# Written exercise:
List each line in the items below that contains the word "agent".

# Source material:
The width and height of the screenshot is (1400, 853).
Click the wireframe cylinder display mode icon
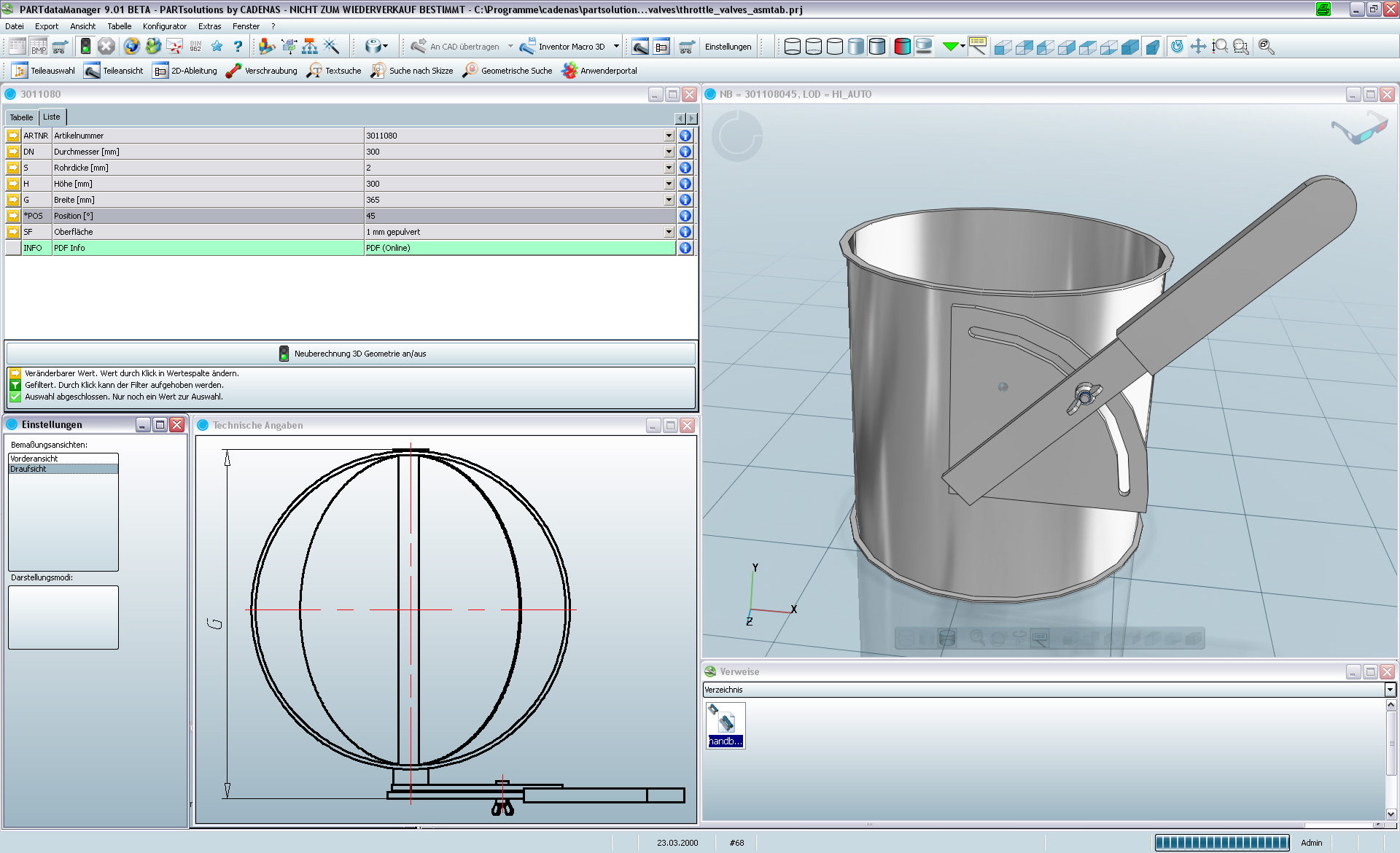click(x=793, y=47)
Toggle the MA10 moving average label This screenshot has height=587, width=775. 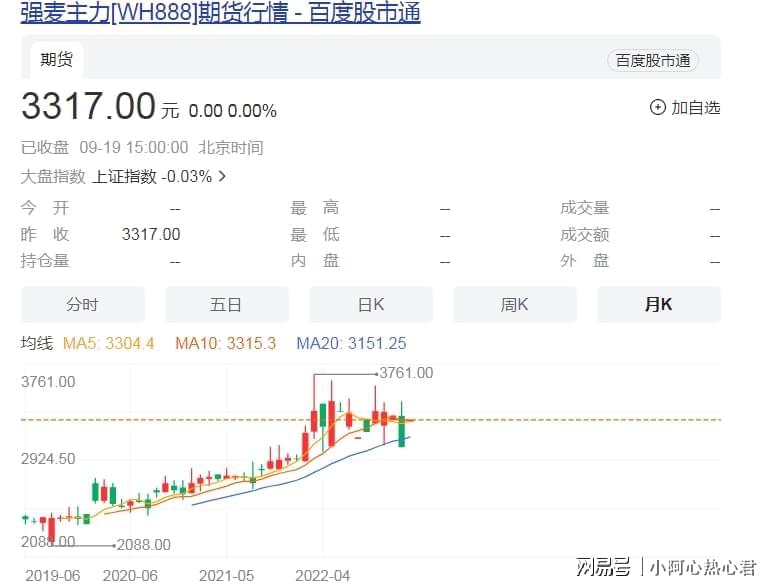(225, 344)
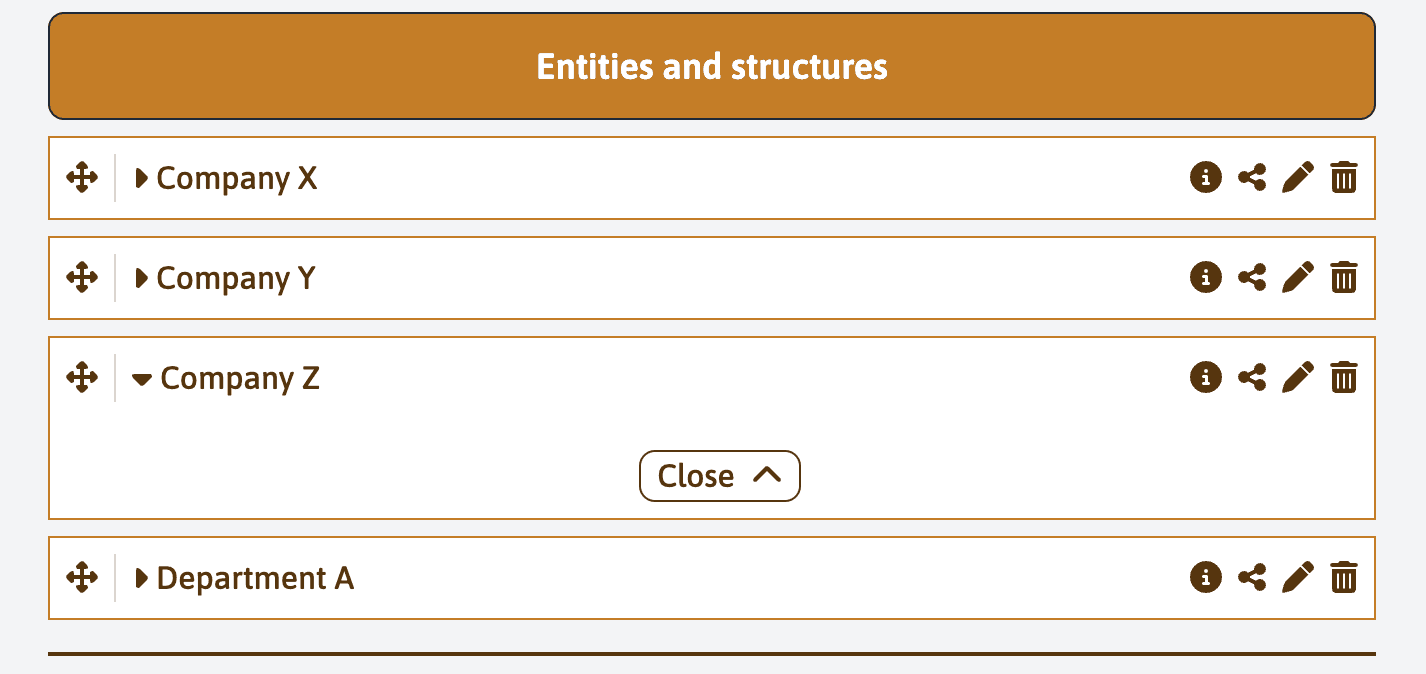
* * *
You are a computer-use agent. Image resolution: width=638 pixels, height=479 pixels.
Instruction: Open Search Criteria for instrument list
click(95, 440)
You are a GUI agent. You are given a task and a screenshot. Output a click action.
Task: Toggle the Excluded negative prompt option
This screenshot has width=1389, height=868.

# Output of the exercise:
You are a computer-use agent. Image resolution: width=638 pixels, height=479 pixels.
You are a GUI agent. You are given a task and a screenshot. Output a click action.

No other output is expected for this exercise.